The reflectivity (a), Kerr rotation (b), and Kerr ellipticity (c) spectra over the photon-energy range of 0.1–2.5 eV in ${\mathrm{Nd}}_2({\mathrm{Mo}}_{1-x}{\mathrm{Nb}}_x{)}_2{\mathrm{O}}_7$ and $({\mathrm{Nd}}_{1-y}{\mathrm{Ca}}_y{)}_2{\mathrm{Mo}}_2{\mathrm{O}}_7$ at 10 K. The real part of the diagonal optical conductivity spectra ${\sigma }_{xx}^{\prime }(\omega )$, and the real (e) and imaginary (f) parts of the Hall conductivity ${\tilde{\sigma }}_{xy}(\omega )$ in the infrared region. For ${\sigma }_{xx}^{\prime }(\omega )$, the spiky structures due to the optical phonons (0.02–0.06 eV) are removed from the figure for clarity. The dots on the vertical axis indicate the dc values. Note ${\sigma }_{xy}^{\prime \prime }(\omega )$ should go to zero in the dc limit by definition.

Figure 3

(a) The schematic view of the two-band model and its parameters $E_F$, $\mu$, and $m$ representing the Fermi energy, the distance of the band-anticrossing point from $E_F$, and half of the energy gap, respectively. (b) Hole ($y$) and electron ($x$) doping (band-filling change $\delta =x-y$) dependence of the dc anomalous Hall conductivity ${\sigma }_{xy}(\mathrm{dc})$, the peak magnitude of the real part of the optical Hall conductivity in the midinfrared region ${\sigma }_{xy}^{\prime }(E_{\mathrm{MIR}})$, and the estimated magnetization of the Mo spin ($M_{\mathrm{Mo}}$) at 10 K. (c) Doping dependence of the peak position $E_{\mathrm{MIR}}$ in ${\sigma }_{xy}^{\prime }(\omega )$ spectra located in the midinfrared region.

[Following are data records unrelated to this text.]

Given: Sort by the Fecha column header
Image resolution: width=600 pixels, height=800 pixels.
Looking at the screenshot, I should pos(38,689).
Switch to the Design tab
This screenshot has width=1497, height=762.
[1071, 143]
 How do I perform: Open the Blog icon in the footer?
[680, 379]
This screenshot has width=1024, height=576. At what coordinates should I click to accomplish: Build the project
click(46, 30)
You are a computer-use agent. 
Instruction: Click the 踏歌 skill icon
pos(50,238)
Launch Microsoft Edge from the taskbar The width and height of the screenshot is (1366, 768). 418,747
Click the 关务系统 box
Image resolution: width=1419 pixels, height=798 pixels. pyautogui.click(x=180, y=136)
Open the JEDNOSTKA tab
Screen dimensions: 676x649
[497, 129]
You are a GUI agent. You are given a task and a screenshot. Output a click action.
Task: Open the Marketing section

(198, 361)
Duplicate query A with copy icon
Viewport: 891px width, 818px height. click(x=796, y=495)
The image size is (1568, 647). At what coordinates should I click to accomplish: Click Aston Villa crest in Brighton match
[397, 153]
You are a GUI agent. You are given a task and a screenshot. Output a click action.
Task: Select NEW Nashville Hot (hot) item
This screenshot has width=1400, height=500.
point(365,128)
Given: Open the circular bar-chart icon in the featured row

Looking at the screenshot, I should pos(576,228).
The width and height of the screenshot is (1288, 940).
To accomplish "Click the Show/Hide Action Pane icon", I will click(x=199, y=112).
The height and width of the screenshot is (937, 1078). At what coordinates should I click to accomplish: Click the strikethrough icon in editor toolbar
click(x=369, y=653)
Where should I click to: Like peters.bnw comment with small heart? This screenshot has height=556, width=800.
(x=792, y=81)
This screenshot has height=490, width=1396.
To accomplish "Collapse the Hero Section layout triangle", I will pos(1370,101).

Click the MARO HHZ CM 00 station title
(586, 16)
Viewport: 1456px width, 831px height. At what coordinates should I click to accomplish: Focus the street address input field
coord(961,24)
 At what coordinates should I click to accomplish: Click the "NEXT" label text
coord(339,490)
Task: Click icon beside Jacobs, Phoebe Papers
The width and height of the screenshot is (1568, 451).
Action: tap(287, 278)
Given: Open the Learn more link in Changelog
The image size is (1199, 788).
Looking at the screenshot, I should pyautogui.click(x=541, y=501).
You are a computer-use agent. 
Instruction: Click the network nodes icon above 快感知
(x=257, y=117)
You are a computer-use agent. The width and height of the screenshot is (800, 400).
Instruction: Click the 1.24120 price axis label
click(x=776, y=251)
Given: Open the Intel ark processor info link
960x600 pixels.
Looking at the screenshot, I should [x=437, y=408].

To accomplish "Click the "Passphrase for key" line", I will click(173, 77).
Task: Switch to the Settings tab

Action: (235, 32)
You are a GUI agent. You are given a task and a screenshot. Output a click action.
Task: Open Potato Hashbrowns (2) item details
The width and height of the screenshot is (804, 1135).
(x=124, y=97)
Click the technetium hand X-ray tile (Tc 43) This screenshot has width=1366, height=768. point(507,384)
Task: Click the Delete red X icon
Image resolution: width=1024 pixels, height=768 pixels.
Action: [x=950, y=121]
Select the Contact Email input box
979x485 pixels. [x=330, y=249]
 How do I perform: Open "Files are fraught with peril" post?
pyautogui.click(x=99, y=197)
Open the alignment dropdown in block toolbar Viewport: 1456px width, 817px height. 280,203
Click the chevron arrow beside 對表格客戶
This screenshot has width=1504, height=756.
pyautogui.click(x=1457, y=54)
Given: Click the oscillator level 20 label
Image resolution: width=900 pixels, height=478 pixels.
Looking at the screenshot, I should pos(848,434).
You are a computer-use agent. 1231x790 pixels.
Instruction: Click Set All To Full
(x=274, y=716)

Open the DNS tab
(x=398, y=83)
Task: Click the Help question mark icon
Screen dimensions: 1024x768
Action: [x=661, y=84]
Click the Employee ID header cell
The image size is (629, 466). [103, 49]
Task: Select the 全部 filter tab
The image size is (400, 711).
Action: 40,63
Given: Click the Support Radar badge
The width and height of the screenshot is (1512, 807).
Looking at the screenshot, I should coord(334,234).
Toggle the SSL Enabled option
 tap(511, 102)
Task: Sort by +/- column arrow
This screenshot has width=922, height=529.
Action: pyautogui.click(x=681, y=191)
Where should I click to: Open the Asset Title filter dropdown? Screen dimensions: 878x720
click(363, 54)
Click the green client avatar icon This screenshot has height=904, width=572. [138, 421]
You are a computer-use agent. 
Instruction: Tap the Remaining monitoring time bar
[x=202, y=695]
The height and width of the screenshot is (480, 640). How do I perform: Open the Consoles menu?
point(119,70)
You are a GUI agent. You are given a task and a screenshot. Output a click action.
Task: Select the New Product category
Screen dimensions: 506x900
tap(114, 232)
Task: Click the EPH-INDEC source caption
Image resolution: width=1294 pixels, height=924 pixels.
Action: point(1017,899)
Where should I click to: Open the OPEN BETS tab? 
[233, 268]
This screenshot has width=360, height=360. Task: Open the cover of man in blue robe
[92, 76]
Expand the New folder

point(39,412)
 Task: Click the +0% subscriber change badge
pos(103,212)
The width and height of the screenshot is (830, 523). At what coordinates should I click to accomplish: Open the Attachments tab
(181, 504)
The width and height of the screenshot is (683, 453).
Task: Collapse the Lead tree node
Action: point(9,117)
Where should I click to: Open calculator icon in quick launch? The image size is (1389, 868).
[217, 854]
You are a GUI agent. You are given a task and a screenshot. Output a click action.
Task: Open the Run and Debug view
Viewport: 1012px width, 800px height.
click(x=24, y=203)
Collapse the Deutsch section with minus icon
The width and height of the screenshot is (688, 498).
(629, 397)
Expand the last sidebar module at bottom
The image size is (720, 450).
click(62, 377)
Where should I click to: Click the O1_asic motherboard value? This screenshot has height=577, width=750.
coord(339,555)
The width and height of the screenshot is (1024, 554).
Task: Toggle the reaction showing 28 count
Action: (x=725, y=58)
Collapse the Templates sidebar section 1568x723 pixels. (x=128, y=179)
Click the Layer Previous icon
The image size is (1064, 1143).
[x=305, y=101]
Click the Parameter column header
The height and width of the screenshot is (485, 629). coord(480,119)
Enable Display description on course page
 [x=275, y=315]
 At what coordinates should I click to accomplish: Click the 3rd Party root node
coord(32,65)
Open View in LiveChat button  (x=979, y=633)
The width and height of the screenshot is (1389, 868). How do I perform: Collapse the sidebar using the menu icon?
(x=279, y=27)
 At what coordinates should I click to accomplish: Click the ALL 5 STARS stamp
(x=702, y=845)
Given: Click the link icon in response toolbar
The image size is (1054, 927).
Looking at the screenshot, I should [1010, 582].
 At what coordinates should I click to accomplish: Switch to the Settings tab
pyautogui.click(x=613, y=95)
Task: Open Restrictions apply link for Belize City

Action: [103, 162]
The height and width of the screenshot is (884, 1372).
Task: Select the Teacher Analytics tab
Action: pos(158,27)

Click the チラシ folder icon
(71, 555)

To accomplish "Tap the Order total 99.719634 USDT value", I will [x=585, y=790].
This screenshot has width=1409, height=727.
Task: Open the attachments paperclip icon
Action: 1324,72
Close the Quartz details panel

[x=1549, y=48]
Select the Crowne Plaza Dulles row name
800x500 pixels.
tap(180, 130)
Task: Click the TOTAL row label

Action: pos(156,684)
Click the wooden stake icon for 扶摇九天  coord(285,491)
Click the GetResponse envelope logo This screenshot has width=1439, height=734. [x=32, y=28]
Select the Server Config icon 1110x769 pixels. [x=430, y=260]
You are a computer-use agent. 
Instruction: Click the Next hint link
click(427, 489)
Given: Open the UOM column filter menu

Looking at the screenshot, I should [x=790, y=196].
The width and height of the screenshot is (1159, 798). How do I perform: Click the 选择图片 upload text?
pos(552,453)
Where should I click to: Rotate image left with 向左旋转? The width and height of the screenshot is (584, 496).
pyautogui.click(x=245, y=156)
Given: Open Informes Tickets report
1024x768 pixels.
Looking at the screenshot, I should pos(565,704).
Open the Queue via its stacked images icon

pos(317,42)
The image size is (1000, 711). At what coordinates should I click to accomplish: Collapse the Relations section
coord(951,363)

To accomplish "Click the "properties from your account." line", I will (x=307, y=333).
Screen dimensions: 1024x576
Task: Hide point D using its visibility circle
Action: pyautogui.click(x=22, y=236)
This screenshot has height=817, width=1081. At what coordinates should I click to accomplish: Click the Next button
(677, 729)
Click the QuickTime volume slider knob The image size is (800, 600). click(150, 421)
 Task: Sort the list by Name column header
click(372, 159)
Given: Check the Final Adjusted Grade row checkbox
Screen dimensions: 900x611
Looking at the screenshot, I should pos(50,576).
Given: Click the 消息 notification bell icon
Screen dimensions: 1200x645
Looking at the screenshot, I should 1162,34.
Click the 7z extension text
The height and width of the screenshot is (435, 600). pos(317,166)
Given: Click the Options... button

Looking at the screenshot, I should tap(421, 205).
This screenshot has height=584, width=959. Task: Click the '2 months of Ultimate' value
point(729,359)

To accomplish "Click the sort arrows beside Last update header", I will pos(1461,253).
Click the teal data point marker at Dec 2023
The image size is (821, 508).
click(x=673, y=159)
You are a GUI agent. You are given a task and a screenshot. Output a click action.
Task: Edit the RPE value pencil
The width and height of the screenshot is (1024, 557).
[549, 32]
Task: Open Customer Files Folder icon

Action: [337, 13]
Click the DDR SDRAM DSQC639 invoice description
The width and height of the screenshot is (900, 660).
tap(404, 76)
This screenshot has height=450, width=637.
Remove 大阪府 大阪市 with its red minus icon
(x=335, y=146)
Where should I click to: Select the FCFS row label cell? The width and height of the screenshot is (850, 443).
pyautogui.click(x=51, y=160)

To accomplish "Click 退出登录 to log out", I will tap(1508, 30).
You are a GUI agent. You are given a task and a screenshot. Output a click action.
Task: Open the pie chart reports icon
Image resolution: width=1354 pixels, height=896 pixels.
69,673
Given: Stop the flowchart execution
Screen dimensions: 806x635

The line shows the peak position shift corresponding to the slope $E_{\mathrm{MIR}}/\delta$ of $1\mathrm{eV}·\mathrm{Mo}$. Comparison between the experimental spectra (solid lines) and the two-band model calculations (broken lines) for (d) the real and (e) the imaginary part of ${\tilde{\sigma }}_{xy}(\omega )$ for $x=0$ and 0.06.